Ten aanzien van de conclusie van [appellant] , eventueel te begrijpen als deelgrief, dat de kantonrechter “dan ook” ten onrechte overweegt dat [verweerster] voldoende heeft onderbouwd dat [appellant] qua zelfstandigheid, verantwoordelijkheid en zelfreflectie onvoldoende geschikt is voor de functie van Senior Geographic Technician geldt, in aansluiting op hetgeen hiervoor is overwogen, het volgende.

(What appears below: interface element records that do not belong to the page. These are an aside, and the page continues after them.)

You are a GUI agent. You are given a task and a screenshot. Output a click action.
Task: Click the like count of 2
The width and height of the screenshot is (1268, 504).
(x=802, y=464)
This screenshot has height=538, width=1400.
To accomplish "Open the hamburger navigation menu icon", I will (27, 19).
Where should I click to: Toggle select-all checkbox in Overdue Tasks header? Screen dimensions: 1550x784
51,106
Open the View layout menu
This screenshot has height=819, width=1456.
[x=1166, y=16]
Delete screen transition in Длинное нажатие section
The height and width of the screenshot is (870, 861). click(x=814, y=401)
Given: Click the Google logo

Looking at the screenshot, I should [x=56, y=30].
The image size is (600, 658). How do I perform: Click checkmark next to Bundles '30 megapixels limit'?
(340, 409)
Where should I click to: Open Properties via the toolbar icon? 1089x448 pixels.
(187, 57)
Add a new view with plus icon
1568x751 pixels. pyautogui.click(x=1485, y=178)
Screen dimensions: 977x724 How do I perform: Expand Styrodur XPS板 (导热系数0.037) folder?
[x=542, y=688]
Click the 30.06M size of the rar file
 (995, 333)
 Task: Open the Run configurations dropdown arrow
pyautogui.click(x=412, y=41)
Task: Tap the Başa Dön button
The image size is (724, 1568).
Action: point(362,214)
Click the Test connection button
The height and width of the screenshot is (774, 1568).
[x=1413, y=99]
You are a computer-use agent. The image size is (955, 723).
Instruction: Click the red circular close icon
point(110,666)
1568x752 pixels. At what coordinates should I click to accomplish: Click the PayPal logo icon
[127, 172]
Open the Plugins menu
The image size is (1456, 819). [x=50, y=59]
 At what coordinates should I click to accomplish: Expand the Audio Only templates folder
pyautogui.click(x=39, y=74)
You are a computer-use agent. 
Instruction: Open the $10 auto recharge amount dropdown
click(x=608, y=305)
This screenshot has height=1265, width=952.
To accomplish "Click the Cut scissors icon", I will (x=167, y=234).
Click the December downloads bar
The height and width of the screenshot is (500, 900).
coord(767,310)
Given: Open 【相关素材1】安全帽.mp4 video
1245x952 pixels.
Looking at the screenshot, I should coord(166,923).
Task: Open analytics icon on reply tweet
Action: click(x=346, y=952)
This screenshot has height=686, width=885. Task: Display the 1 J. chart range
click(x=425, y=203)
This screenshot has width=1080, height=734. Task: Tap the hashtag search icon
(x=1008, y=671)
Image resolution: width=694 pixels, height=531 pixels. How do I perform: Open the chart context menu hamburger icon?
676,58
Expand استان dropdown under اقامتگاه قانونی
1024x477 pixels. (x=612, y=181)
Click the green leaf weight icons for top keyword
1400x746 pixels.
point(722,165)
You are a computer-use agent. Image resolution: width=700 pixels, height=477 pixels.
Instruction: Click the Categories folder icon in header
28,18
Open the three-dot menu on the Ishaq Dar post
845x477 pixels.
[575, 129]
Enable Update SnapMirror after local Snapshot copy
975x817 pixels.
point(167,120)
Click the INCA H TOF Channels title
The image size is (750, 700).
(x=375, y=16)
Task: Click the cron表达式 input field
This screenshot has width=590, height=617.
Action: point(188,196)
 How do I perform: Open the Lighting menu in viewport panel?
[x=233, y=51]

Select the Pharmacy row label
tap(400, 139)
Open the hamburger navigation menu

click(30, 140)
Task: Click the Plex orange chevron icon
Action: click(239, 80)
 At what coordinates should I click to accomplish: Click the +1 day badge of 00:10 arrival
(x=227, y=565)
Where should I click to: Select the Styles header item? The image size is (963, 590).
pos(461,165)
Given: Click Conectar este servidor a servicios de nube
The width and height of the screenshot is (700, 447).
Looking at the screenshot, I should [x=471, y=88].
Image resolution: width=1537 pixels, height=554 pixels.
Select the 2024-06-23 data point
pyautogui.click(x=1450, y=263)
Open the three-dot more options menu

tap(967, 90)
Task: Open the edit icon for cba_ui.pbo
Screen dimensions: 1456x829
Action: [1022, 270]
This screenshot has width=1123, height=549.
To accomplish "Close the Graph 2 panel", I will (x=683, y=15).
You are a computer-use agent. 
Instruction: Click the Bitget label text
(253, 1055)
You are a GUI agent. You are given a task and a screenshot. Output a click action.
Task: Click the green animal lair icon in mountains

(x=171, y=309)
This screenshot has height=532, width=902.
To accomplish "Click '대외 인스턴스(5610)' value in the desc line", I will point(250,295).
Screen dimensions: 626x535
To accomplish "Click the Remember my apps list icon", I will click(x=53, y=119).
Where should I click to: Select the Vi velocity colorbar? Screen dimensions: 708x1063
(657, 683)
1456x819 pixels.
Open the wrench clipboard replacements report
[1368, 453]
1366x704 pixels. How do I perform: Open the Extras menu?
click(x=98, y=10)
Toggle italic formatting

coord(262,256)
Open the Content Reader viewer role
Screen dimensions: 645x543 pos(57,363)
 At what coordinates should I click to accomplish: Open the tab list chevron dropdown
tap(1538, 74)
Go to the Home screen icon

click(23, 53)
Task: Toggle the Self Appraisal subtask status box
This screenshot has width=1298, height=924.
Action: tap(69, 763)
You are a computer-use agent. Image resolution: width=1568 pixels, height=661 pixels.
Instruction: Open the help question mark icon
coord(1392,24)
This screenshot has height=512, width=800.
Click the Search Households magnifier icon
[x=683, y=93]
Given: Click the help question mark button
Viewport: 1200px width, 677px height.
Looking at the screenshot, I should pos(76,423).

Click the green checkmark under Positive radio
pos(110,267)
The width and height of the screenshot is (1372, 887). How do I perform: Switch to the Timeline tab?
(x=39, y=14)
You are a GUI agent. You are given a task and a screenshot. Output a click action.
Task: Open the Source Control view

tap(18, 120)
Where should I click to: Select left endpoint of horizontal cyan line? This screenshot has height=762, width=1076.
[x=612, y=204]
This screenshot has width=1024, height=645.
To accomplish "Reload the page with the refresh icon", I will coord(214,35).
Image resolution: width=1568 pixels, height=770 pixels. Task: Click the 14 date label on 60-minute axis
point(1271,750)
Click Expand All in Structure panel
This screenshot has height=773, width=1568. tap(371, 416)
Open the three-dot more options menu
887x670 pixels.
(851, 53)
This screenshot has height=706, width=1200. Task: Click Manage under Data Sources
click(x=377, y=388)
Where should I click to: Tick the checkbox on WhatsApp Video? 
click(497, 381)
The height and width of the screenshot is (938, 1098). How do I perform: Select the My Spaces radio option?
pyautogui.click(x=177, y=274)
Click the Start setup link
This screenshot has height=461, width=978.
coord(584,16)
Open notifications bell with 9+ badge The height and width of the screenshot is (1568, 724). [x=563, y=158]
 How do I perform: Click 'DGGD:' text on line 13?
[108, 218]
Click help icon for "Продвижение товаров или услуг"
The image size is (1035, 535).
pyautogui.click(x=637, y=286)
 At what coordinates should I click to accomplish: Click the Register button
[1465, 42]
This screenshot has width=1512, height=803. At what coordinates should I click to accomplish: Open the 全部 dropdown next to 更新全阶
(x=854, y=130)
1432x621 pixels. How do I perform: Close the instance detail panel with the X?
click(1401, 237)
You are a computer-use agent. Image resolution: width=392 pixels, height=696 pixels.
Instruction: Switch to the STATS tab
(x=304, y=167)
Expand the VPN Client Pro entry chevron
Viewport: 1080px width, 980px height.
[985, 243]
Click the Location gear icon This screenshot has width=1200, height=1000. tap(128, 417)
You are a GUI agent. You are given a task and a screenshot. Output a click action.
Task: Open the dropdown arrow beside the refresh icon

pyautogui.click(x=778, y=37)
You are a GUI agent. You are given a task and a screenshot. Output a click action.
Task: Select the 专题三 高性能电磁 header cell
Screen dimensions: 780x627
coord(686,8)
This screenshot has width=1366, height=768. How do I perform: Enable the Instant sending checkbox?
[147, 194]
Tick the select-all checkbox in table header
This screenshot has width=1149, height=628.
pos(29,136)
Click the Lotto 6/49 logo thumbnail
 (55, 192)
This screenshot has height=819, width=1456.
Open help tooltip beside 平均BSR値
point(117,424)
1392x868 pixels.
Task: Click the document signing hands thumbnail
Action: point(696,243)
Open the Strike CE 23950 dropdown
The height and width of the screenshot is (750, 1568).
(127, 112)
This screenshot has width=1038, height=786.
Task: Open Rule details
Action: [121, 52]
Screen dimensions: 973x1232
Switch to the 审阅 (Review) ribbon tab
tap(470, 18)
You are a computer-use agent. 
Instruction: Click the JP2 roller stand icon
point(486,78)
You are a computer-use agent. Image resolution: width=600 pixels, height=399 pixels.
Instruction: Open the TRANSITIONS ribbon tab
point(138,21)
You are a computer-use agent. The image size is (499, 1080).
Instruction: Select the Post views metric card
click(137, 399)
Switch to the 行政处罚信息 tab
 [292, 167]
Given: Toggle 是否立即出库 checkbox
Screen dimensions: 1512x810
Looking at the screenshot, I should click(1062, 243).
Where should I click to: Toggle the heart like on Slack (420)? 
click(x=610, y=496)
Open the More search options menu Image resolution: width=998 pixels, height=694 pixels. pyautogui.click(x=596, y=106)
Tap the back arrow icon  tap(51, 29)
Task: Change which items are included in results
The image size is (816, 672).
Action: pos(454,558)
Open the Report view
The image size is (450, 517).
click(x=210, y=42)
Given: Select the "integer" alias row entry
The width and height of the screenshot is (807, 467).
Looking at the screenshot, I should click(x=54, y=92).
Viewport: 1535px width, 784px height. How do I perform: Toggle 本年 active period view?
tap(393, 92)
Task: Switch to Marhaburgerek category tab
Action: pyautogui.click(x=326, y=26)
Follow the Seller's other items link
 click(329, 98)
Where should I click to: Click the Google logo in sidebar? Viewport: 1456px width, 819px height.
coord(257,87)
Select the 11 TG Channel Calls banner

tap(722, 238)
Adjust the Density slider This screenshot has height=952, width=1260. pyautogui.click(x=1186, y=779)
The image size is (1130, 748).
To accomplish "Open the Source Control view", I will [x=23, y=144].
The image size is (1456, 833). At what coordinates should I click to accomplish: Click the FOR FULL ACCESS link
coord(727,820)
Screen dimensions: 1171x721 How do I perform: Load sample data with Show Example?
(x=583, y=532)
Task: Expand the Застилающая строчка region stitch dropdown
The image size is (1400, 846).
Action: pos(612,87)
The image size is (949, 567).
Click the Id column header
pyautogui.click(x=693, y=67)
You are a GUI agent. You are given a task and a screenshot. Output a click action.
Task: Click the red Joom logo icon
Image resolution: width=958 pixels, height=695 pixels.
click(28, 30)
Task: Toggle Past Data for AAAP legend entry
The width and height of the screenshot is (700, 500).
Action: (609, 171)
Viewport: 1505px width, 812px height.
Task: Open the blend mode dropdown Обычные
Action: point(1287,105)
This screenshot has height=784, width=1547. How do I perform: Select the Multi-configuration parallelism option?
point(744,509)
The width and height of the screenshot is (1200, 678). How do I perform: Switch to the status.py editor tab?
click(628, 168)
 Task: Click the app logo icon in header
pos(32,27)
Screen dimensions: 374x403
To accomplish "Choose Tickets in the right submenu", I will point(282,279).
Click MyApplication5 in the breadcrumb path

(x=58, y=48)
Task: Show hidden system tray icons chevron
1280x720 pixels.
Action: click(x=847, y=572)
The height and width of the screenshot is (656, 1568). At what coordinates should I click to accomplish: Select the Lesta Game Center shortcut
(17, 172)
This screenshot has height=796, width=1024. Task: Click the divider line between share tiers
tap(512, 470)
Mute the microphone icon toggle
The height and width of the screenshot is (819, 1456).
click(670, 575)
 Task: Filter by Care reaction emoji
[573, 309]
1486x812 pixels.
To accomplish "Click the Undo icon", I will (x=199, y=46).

Het hof ziet tegen de achtergrond van de stellingen van beide partijen en de overgelegde producties geen aanleiding uitvoerig in te gaan op dit verweer van [appellant] : hij heeft zijn verweren op dit onderdeel onvoldoende gemotiveerd. [verweerster] heeft in eerste aanleg met een groot aantal producties, waaronder de twee PIP’s (rov 3.1.5 en 3.1.6) en de “Official warning” weergegeven in 3.1.7 ruimschoots onderbouwd dat en waarom [appellant] in haar ogen disfunctioneerde. Dat [appellant] “sterk het gevoel had dat de gesprekken slechts een formaliteit waren en niet daadwerkelijk naar oplossingen werd gezocht” (verweerschrift in e.a. 26), miskent dat er bij herhaling en gedetailleerd is aangegeven waarin hij zich diende te verbeteren, door het hof in aansluiting op de overweging van de kantonrechter samengevat in presentatie, houding en coaching van anderen. De “Official warning” sluit naar het oordeel van het hof precies aan bij de boodschap die [verweerster] aan [appellant] door middel van de PIP’s wenste over te brengen met het oog op de van hem verwachte verbetering in zijn functioneren; dat het slechts diende om een extra document in het ontslagdossier te hebben (verweerschrift in e.a. 41), is in dit licht bezien niet aannemelijk geworden. De “Improvement Goals” en “Activity Goals” uit de beide PIP’s maken voldoende duidelijk wat de bedoeling was en met “How to Accomplish” heeft [verweerster] aan [appellant] laten zien waarin zij dat tot uitdrukking wenste te zien komen. Geen “mocking behavior” (rov. 3.1.7) maar “Constructively discuss and find ways for improvement and changes” (2e PIP onder “Attitude”.) De door [appellant] in hoger beroep overgelegde stukken doen, het zij herhaald, onvoldoende af aan hetgeen door [verweerster] is gesteld en onderbouwd met betrekking tot zijn disfunctioneren.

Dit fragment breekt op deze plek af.